[Study material — start]

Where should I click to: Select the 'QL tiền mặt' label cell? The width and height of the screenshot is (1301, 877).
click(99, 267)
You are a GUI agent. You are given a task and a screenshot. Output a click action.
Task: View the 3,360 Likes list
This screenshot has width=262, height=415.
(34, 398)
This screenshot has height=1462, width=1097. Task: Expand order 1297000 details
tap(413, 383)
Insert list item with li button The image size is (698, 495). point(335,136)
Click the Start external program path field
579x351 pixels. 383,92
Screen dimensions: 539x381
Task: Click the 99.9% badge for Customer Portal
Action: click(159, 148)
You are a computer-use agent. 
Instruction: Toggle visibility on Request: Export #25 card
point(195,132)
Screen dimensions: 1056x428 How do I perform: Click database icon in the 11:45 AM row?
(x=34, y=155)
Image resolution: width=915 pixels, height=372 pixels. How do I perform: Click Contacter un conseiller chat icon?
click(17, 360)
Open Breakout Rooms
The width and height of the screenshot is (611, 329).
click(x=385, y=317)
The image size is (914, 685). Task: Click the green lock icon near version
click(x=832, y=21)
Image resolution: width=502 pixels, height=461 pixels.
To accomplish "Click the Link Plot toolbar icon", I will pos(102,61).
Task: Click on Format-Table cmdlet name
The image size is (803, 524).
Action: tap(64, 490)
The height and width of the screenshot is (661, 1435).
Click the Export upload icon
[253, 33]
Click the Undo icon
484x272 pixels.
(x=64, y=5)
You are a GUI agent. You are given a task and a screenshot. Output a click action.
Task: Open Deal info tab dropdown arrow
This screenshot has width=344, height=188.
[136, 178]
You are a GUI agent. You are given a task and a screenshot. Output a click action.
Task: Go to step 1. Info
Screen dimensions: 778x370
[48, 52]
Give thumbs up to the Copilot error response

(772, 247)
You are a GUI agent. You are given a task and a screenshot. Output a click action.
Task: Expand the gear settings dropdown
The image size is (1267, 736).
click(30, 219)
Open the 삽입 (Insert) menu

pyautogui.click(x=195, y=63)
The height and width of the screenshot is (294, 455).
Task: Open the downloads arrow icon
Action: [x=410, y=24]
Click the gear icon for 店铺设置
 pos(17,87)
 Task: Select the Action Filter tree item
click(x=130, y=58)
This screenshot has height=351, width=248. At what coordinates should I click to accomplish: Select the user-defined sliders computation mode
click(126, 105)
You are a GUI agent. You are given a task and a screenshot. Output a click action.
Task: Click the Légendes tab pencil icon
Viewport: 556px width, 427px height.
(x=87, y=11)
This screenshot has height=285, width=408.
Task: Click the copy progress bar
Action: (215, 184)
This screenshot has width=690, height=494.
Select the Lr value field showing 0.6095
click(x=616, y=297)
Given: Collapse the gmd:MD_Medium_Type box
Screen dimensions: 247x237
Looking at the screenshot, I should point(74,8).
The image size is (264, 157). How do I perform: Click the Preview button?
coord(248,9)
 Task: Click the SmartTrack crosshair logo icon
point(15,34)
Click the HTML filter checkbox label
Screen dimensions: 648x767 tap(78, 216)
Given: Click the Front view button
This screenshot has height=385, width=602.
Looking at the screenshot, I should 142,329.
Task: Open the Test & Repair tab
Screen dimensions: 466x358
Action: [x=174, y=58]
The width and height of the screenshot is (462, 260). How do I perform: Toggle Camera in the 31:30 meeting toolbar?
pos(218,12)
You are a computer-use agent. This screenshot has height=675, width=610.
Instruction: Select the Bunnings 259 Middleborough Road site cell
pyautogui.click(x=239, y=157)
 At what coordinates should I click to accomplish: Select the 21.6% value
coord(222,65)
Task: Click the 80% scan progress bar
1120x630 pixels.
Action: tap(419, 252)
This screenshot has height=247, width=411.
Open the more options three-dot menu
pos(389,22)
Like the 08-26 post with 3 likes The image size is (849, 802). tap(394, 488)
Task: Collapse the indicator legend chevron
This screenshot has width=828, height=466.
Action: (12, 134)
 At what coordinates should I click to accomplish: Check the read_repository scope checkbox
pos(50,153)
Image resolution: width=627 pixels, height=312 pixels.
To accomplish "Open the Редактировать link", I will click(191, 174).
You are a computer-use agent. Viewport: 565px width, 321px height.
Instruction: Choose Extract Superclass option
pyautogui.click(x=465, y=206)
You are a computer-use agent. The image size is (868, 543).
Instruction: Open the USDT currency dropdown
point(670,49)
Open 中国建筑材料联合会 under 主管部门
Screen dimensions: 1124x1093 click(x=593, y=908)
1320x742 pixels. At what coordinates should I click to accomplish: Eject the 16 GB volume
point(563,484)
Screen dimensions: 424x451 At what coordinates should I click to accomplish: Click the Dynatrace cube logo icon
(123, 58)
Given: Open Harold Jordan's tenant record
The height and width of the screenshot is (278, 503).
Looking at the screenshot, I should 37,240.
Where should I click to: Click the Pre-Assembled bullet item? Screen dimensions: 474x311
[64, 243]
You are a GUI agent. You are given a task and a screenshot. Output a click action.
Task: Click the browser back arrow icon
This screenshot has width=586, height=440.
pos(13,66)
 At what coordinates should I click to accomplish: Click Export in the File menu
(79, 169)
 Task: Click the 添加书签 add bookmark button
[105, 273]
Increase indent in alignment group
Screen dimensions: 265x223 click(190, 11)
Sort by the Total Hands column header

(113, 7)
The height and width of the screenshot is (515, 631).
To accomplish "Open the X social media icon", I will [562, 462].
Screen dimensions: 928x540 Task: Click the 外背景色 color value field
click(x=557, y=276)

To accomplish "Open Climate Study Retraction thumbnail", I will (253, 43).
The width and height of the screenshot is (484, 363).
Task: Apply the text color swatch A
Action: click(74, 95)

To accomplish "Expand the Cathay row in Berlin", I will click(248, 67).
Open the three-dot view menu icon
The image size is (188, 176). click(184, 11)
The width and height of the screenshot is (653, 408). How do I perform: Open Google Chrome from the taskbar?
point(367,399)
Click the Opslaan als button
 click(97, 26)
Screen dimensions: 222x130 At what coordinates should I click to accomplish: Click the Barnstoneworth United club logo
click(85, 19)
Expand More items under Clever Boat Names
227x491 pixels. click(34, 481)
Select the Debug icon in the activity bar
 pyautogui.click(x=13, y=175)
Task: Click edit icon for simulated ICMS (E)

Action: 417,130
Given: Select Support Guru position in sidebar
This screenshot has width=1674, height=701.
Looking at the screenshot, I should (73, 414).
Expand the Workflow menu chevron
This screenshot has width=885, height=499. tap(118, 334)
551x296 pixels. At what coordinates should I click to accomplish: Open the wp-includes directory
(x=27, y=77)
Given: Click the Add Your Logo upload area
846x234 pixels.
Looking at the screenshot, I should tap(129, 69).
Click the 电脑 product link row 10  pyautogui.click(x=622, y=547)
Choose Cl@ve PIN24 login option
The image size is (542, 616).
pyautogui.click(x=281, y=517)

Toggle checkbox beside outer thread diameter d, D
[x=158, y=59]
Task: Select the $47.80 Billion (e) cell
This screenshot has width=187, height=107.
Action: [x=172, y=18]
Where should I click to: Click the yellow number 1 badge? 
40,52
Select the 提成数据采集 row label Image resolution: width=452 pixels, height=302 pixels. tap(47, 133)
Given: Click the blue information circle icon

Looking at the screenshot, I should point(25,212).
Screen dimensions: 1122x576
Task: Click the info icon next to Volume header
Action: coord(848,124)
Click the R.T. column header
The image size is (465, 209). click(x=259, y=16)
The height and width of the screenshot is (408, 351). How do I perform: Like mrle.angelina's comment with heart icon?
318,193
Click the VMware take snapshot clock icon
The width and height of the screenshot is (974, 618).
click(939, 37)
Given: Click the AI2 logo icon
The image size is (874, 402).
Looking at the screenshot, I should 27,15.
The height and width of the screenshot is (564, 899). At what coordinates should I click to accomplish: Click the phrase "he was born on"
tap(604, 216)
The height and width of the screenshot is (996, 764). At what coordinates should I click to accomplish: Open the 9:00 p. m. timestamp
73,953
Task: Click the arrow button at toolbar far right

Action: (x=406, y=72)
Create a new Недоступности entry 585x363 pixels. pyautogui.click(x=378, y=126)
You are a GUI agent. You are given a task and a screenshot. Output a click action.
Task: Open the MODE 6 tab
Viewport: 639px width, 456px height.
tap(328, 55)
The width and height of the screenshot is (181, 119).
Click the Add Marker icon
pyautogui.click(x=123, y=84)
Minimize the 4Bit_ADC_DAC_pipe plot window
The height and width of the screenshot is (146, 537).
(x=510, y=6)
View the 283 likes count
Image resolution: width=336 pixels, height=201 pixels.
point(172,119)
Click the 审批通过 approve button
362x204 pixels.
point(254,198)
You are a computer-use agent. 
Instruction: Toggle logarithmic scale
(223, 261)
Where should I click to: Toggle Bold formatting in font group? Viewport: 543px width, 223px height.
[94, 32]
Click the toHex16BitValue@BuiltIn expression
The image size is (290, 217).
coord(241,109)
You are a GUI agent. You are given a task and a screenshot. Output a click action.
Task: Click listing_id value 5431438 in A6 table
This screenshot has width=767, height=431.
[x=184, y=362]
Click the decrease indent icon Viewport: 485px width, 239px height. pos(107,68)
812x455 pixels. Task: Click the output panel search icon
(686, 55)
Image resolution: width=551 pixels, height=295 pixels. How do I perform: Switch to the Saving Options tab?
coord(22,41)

[Study material — finish]

Task objective:
Search the data above for the word "computer" and show every line that has it.

Task response:
You are a computer-use agent. 
You are a computer-use agent. This screenshot has height=675, width=610.
You are a computer-use agent. Viewport: 565px width, 321px height.
You are a computer-use agent. The image size is (868, 543).
You are a computer-use agent. 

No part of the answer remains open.